- Prompt
Write a continuation of the blog review of Philip Pullman's His Dark Materials trilogy, picking up after its final sentence.

- Study text
16 July 2008

His Dark Materials

I wish that I could just put down a book that didn't resonate with me. I plowed through the His Dark Materials* trilogy by Philip Pullman, and it wasn't worth it. The philosophy is weak: "I don't know if I am an intelligent designer, an evolutionist or an atheist."Dust is a pale and pathetic version of the ridiculous midi-chlorians that George Lucas seemed to pull out of his backside in Star Wars: The Phantom Menace. I really couldn't tell you who borrowed what from whom. When you start talking about intelligent particles or micro-organisms enhancing human biology, God begins to make more sense.

Then there's the whole business of fate vs. free will. If you even have to have that discussion, then on some level you believe in "God"; whether that God is intelligent particles throughout the multiverse or whatever is academic. I was not enamored with the first book, but I read the whole trilogy: down to the last iota of deus ex machina and tripping over every possible plot hole along the way. The writing is poor, and the third book is little more than pulp and circumstance. Some chapters go on and on for no apparent reason with little plot development and futher flattening of the characters. I can't tell if Father Gomez† was thrown in just to give Balthamos a character resolution or vice versa. How disappointing!

Oh, and for not being particulary fond of Tolkien, Pullman's books have talking bears, witches, shamans, ghosts, spectres, cliff-ghasts, spur-heeled Gallivespians (read venomous Lilliputians), angels, dæmons, etc. He may not care for Tolkien's work, but Pullman's attempt at multiverse mythology is no less inspired by it.

Next, there is magic as science. It's the fantasy fiction of the 21st century, I guess. Pullman's not the first to try it. Anne Rice tried to explain vampires and witches that way. Why not? It's like string theory with a sprinkle of pixie dust. But that doesn't explain how you can make a knife out of steel with man-made smithing tools and then have it cut through layers of the multiverse because a kid can put his mind into an alpha state. I stick with the Doctor's TARDIS, thanks very much. Allons-y!

- Dataset entries
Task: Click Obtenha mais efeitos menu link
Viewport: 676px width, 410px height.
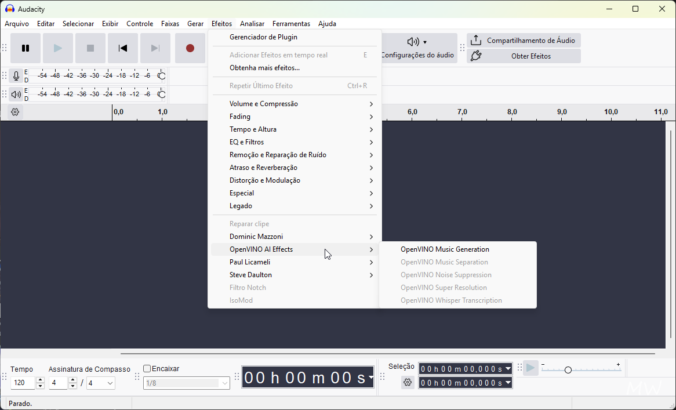Action: 264,68
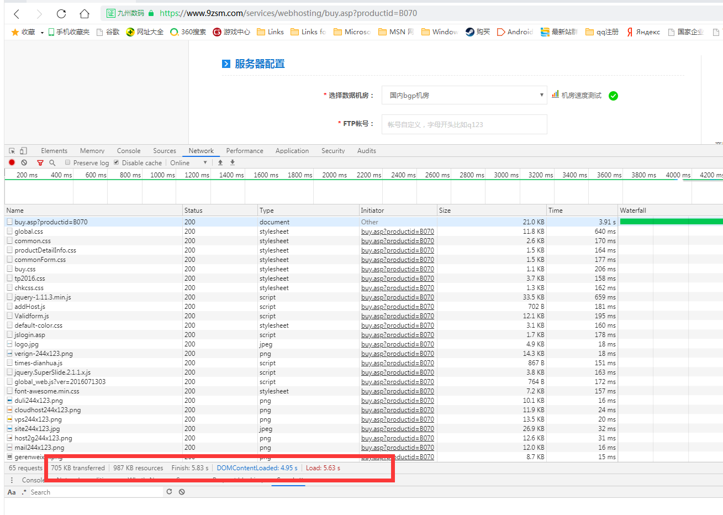Click initiator link for global.css row
This screenshot has width=723, height=515.
pos(397,232)
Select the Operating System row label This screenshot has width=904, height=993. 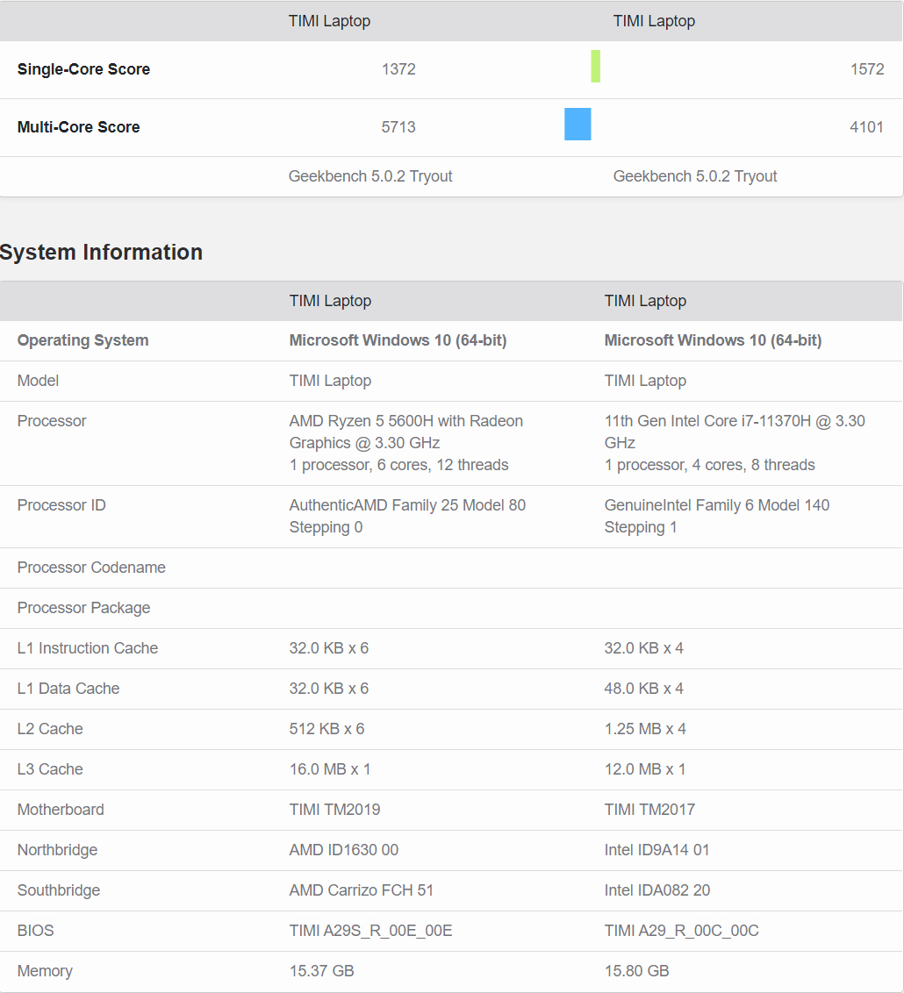(83, 340)
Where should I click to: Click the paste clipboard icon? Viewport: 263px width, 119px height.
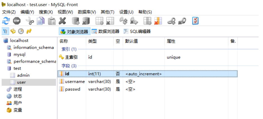click(x=52, y=21)
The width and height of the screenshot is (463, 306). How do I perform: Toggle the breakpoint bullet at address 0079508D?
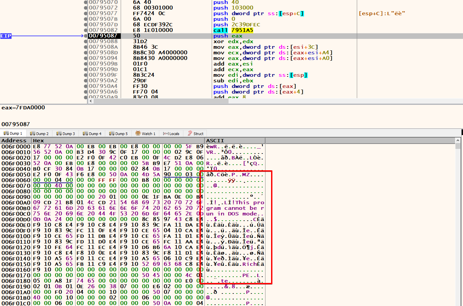point(86,53)
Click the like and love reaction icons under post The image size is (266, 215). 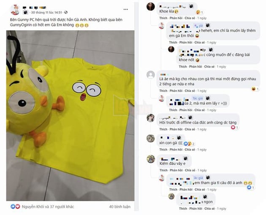(15, 207)
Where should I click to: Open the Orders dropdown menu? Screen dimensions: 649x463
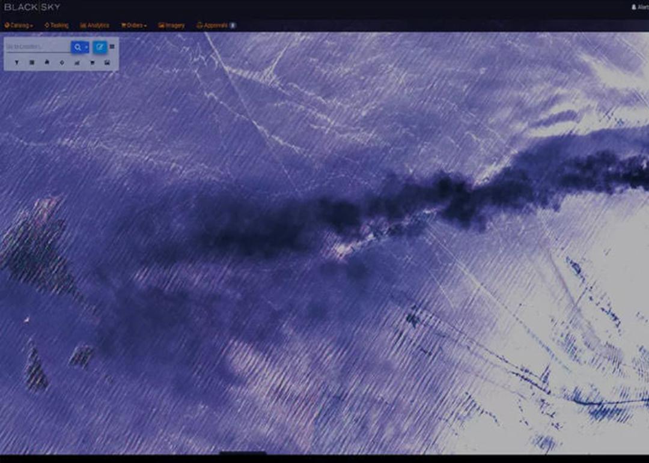(133, 26)
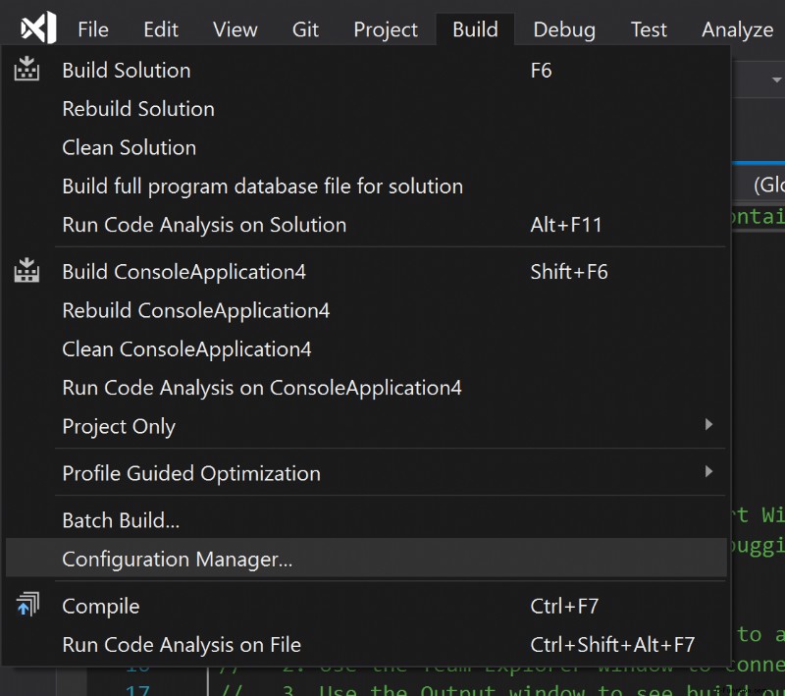Viewport: 785px width, 696px height.
Task: Select Run Code Analysis on File
Action: (182, 645)
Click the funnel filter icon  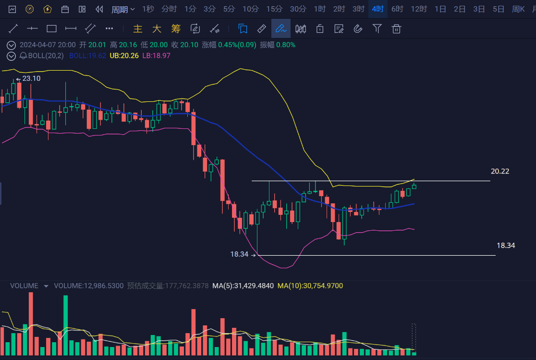pyautogui.click(x=378, y=29)
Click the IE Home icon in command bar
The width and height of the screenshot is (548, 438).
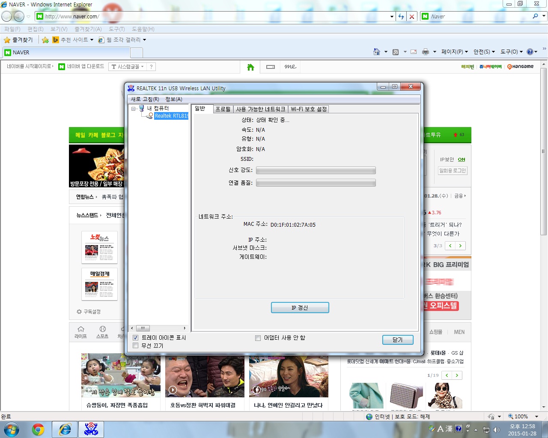point(377,52)
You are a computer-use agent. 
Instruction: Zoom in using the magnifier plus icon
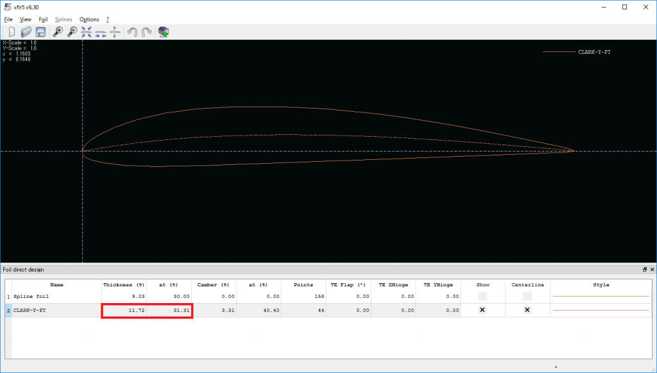point(58,31)
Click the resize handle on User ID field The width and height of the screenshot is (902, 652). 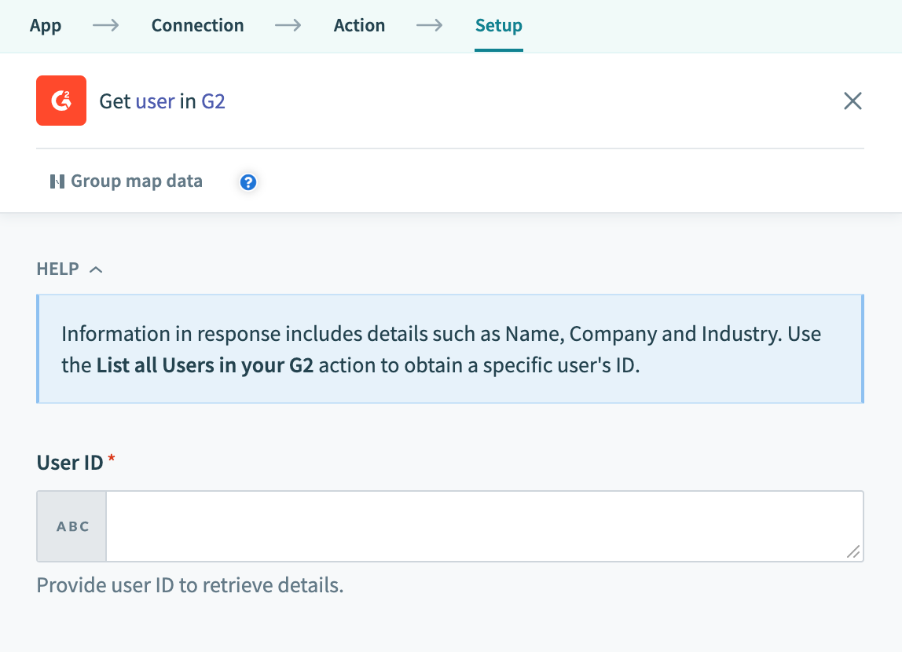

- Output of the task
Lastly, I don't want my daughter to read it. My reason? Not because of the mixed messages about when it's good to lie or how sometimes killing people is all right if it's for a good cause. Instead, I don't want my daughter (or son) to read this book because of the message that Pullman puts forth that it's OK for a girl (Lyra Bellacqua) to be independent, intelligent and willful until she meets a boy because then she should become all goofy, foolish and subservient to him so that he can tell her what to do and run her life for her. Will I forbid my daughter to read it? Of course not. It's on the bookshelf where it's been since Christmas. She can read it whenever she likes. So far, she hasn't shown interest.

Frankly, the movie The Golden Compass has better story telling, better action and more believable magic as science. Right now, she's into Nancy Drew.

* The Golden Compass, The Subtle Knife, The Amber Spyglass
± angelic being serving as a virtually powerless guardian to Will, the central character in Book 2
† Magesterial (read Papal) assassin absolved in advance for a murder he would commit

1 comment:

Bob S-K said...

I didn't read any of these and had never intended to read them. Now I really won't!